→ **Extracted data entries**
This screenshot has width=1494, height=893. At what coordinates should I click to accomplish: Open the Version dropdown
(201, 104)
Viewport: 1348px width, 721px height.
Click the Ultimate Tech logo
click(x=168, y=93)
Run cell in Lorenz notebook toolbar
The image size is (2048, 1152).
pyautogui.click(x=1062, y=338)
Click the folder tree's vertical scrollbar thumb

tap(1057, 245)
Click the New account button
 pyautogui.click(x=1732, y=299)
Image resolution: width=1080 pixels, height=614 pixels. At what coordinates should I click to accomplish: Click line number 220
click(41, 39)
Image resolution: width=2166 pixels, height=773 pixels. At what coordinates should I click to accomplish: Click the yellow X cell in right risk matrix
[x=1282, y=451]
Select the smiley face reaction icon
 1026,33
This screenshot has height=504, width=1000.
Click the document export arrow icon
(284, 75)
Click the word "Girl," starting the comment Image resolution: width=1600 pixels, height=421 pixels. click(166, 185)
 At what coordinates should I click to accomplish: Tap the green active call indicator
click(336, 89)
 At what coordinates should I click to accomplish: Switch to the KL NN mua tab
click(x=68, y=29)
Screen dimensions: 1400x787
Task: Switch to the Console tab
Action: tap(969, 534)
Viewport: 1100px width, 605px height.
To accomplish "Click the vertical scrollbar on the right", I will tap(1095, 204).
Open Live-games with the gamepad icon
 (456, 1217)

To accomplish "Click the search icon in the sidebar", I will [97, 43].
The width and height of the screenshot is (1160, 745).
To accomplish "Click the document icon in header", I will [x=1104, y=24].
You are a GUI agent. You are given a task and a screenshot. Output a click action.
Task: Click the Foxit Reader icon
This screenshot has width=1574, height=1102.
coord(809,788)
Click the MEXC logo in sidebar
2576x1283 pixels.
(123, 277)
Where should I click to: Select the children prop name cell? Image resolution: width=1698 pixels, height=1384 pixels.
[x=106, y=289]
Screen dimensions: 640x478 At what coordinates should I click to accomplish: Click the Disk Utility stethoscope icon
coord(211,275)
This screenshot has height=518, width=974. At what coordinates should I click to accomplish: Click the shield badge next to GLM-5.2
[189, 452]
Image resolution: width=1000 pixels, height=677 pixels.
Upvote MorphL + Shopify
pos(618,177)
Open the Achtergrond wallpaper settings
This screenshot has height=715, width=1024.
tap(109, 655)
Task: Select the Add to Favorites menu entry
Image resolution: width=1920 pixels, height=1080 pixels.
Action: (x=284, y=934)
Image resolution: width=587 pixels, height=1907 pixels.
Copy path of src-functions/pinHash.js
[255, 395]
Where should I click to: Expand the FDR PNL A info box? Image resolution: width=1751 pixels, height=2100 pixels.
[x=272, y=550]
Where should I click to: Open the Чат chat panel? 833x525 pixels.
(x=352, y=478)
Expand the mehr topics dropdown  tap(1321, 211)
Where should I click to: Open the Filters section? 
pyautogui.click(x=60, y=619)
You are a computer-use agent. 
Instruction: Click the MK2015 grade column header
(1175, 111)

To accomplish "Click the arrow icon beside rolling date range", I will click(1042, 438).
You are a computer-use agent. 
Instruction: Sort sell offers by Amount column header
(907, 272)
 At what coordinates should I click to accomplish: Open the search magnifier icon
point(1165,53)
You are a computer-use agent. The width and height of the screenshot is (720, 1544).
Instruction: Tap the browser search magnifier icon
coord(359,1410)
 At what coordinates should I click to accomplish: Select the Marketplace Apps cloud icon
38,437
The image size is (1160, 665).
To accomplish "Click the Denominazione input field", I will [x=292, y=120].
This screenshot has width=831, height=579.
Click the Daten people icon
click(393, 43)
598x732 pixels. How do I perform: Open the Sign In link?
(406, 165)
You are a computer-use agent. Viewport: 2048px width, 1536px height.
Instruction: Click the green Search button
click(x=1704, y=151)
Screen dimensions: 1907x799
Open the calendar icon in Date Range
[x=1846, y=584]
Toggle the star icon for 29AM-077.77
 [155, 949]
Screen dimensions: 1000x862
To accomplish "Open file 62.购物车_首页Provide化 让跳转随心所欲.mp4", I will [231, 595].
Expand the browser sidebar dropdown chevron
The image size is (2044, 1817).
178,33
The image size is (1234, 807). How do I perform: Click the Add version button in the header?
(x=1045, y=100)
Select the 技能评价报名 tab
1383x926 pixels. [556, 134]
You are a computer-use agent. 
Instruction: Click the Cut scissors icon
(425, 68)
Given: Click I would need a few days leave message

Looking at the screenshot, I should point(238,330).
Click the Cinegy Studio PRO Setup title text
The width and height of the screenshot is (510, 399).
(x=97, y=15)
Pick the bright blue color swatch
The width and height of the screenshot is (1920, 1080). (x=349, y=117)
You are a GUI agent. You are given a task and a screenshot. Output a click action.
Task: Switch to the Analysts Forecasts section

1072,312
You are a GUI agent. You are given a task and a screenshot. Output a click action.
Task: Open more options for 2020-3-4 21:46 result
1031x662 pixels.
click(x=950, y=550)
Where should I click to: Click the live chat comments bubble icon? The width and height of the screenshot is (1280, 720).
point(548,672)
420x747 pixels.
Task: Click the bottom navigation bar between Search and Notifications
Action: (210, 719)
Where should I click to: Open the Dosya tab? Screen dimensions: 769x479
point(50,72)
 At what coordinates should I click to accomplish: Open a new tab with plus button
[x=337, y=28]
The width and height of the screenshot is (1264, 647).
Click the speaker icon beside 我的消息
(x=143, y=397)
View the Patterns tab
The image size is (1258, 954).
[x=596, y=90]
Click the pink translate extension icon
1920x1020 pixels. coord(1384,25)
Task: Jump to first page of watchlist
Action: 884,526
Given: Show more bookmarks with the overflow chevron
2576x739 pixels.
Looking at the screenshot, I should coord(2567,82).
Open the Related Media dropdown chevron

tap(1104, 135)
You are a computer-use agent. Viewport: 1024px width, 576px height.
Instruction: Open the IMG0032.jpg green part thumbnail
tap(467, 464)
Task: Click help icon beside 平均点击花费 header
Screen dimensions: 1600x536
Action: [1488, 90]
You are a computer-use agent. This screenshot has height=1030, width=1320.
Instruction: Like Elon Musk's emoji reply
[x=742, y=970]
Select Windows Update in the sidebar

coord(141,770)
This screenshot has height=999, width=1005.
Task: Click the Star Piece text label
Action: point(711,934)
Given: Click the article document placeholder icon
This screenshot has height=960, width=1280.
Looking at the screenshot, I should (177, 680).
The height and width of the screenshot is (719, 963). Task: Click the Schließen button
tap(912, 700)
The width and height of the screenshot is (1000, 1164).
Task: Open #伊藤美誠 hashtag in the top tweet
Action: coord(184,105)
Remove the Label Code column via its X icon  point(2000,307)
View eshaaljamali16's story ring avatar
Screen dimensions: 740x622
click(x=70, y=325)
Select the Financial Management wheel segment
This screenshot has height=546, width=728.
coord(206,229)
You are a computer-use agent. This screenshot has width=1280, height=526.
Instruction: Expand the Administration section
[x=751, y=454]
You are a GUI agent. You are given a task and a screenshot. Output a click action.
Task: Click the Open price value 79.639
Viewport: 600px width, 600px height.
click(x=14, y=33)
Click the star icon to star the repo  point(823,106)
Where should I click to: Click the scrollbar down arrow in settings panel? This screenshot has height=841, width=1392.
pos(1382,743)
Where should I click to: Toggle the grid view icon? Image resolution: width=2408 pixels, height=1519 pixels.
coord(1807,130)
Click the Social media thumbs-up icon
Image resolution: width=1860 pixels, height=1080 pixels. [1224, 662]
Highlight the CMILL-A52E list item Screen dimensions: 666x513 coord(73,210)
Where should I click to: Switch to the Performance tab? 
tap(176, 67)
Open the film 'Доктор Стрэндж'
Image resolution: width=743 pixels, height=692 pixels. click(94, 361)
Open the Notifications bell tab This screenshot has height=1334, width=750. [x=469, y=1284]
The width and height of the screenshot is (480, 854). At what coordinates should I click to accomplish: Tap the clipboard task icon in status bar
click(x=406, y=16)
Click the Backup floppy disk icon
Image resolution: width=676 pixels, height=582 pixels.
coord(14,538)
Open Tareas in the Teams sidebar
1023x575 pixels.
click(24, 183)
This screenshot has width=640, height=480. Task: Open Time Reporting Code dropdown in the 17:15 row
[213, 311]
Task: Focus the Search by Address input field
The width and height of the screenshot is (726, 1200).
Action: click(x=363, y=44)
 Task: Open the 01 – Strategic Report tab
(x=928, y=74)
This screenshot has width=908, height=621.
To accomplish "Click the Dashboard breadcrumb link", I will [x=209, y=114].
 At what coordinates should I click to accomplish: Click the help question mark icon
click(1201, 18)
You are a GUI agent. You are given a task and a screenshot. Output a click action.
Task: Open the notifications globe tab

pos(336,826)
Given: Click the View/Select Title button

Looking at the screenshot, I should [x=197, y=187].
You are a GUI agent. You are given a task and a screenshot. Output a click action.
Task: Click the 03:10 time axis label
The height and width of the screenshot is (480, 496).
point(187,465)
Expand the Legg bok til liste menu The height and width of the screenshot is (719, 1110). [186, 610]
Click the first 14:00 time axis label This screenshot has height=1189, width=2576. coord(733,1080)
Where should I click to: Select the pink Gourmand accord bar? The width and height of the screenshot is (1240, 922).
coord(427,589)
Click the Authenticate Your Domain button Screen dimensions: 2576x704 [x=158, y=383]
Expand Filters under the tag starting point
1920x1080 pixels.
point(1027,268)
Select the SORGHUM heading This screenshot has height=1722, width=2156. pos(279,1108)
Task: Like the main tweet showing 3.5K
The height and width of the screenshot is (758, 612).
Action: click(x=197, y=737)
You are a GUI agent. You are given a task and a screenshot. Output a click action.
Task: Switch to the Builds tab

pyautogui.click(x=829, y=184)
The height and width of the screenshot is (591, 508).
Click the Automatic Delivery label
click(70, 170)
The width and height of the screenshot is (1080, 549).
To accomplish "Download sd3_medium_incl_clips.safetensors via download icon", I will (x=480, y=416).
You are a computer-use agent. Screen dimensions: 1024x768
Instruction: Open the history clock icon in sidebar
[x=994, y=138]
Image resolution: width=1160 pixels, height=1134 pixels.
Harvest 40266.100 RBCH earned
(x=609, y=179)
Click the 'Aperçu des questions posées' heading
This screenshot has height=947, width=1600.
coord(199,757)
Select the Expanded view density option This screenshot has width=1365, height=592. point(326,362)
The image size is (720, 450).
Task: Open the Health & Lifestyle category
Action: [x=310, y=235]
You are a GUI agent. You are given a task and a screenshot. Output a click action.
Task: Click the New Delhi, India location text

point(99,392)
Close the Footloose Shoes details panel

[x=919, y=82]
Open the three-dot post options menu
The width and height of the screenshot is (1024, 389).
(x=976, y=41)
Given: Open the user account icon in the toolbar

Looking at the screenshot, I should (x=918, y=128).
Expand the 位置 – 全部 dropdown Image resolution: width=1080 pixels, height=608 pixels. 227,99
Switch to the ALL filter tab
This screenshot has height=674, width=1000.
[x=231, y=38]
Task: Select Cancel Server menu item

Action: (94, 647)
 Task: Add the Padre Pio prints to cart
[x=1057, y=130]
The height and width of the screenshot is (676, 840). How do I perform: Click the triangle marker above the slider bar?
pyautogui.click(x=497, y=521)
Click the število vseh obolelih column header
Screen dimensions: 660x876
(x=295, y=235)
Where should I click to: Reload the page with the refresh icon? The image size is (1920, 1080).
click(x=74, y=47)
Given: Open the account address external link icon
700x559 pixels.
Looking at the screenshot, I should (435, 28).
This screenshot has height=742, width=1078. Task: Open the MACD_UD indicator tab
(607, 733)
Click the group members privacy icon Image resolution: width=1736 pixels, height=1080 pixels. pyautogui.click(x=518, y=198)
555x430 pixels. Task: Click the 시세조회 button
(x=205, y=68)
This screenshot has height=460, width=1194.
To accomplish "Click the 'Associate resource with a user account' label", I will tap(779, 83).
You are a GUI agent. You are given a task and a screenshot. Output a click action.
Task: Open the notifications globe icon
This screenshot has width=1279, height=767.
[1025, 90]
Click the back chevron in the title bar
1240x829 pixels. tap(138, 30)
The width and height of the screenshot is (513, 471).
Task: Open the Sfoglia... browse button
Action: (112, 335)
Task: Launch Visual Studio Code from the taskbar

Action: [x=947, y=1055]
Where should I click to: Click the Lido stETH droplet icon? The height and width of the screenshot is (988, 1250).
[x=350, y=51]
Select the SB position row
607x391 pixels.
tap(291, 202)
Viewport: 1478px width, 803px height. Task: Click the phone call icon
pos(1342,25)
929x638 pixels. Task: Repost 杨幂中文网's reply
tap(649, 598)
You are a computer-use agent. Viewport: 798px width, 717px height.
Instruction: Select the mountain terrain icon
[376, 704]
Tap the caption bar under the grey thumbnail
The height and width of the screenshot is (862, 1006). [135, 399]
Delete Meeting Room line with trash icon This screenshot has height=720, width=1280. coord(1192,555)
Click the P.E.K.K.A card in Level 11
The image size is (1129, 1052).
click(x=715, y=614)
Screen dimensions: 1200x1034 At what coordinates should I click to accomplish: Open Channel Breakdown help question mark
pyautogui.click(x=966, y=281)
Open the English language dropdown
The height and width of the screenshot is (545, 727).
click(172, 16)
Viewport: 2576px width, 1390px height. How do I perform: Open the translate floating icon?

→ **What the exercise asks**
Rewrite the lines from the one containing "Select the Financial Management wheel segment" through the one containing "[x=751, y=454]", inclusive, substituting "Billing" for "Administration" and leaving everything else unchanged.

→ **The answer**
Select the Financial Management wheel segment
This screenshot has height=546, width=728.
coord(206,229)
You are a computer-use agent. This screenshot has width=1280, height=526.
Instruction: Expand the Billing section
[x=751, y=454]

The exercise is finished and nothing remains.